▶ _Data for this task_:
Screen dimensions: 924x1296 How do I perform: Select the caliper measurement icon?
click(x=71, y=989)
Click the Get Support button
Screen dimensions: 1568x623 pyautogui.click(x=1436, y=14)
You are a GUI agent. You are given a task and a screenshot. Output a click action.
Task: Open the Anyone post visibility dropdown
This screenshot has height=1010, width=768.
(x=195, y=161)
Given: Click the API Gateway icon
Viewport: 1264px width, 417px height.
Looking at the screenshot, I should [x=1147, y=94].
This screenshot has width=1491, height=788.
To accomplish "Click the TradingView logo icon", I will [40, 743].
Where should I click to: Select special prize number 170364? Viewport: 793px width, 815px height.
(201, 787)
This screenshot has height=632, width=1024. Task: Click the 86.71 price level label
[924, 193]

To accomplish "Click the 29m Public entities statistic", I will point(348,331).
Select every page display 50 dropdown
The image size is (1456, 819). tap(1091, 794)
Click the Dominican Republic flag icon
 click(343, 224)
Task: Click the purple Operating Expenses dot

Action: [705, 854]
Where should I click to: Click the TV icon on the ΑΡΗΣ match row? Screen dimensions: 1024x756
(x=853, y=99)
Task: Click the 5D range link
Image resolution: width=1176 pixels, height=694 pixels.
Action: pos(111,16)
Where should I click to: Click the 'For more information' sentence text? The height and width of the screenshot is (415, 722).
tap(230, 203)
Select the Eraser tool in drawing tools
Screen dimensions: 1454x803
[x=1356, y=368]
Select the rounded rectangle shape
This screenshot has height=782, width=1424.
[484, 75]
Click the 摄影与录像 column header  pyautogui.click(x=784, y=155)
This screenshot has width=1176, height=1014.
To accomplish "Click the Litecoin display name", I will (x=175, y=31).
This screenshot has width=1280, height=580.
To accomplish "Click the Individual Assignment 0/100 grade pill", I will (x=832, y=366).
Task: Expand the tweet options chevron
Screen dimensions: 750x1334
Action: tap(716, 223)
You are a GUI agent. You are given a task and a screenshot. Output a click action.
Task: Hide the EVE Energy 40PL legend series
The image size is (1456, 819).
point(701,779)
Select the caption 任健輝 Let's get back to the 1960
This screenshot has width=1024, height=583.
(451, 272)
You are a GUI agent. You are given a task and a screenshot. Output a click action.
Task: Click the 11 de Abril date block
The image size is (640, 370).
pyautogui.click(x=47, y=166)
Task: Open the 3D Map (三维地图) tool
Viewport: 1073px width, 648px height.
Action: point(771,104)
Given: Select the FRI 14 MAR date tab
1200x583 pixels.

▶ _Goal of the exercise_: Beginning at the line that contains "Image resolution: width=1176", reproduce every line down to the last line of the entries above, exactly and only those.

▶ _Output_:
Image resolution: width=1176 pixels, height=694 pixels.
Action: pos(111,16)
Where should I click to: Click the 'For more information' sentence text? The height and width of the screenshot is (415, 722).
tap(230, 203)
Select the Eraser tool in drawing tools
Screen dimensions: 1454x803
[x=1356, y=368]
Select the rounded rectangle shape
This screenshot has height=782, width=1424.
[484, 75]
Click the 摄影与录像 column header  pyautogui.click(x=784, y=155)
This screenshot has width=1176, height=1014.
To accomplish "Click the Litecoin display name", I will (x=175, y=31).
This screenshot has width=1280, height=580.
To accomplish "Click the Individual Assignment 0/100 grade pill", I will (x=832, y=366).
Task: Expand the tweet options chevron
Screen dimensions: 750x1334
Action: tap(716, 223)
You are a GUI agent. You are given a task and a screenshot. Output a click action.
Task: Hide the EVE Energy 40PL legend series
The image size is (1456, 819).
point(701,779)
Select the caption 任健輝 Let's get back to the 1960
This screenshot has width=1024, height=583.
(451, 272)
You are a GUI agent. You are given a task and a screenshot. Output a click action.
Task: Click the 11 de Abril date block
The image size is (640, 370).
pyautogui.click(x=47, y=166)
Task: Open the 3D Map (三维地图) tool
Viewport: 1073px width, 648px height.
Action: point(771,104)
Given: Select the FRI 14 MAR date tab
1200x583 pixels.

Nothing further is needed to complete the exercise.